PROBLEM STATEMENT »
Rescale the stretch of lines from the one containing "Identify the location" through the one containing "(681, 168).", writing them all out again, requests included. Multiply each coordinate in the answers by 2.35, round to whole numbers with halves rounded up, and leave out the pictures.

[DATA FOR PROCESSING Boundary: Start]

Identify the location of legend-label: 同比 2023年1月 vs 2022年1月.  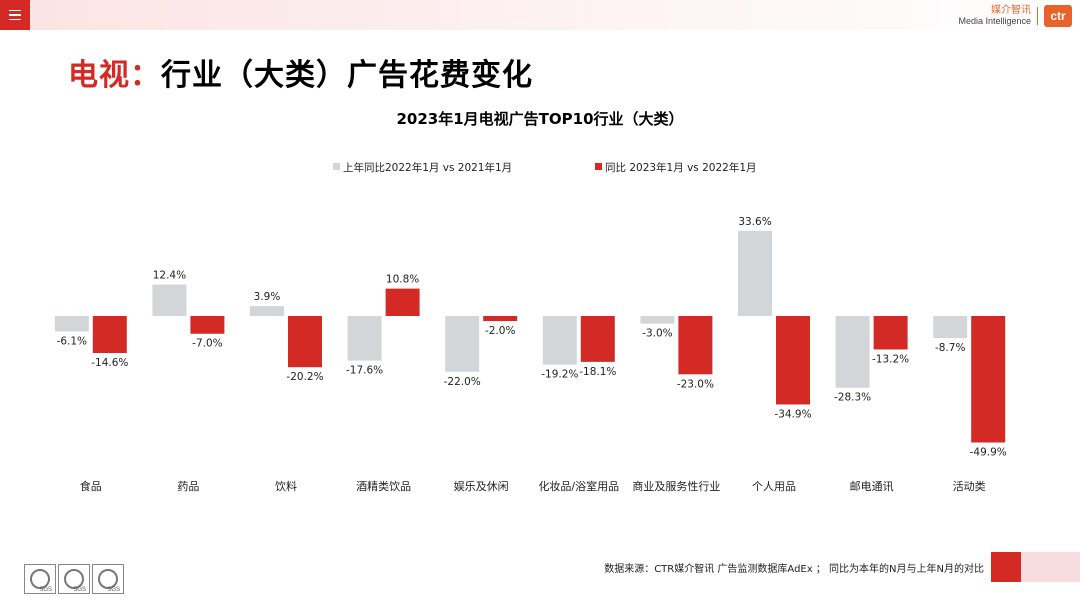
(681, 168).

[DATA FOR PROCESSING Boundary: End]
[DATA FOR PROCESSING Boundary: Start]

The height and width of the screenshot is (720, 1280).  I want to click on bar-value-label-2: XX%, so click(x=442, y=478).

[DATA FOR PROCESSING Boundary: End]
[DATA FOR PROCESSING Boundary: Start]

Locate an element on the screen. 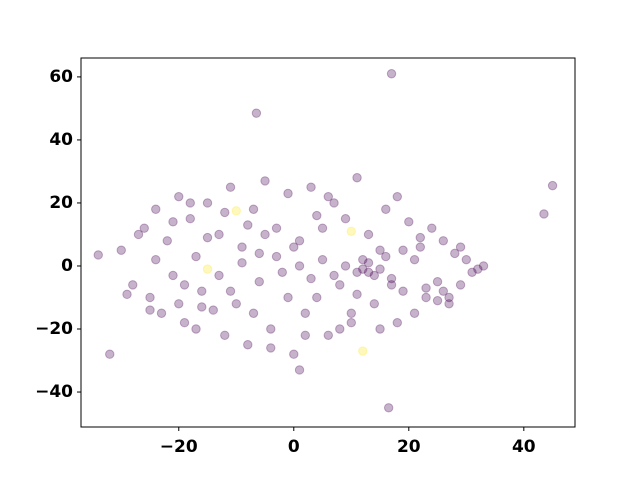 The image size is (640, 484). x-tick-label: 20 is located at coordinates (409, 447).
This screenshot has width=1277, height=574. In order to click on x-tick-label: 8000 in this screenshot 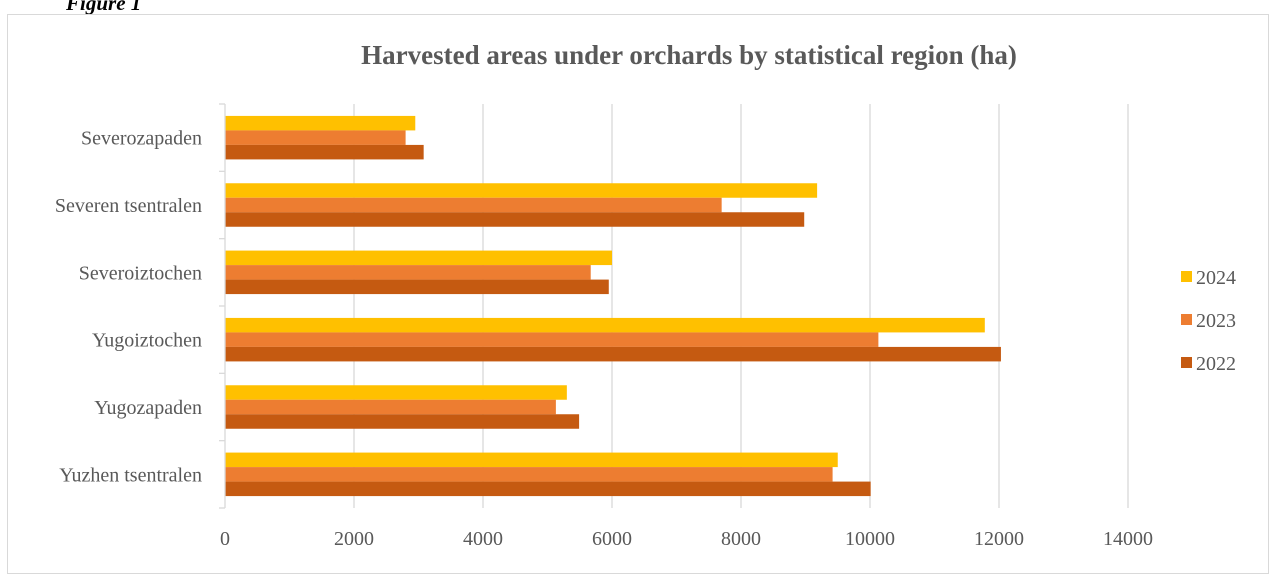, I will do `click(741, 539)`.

[DATA FOR PROCESSING Boundary: End]

RESPONSE »
Identify the location of legend-label: 同比 2023年1月 vs 2022年1月.  
(1600, 395).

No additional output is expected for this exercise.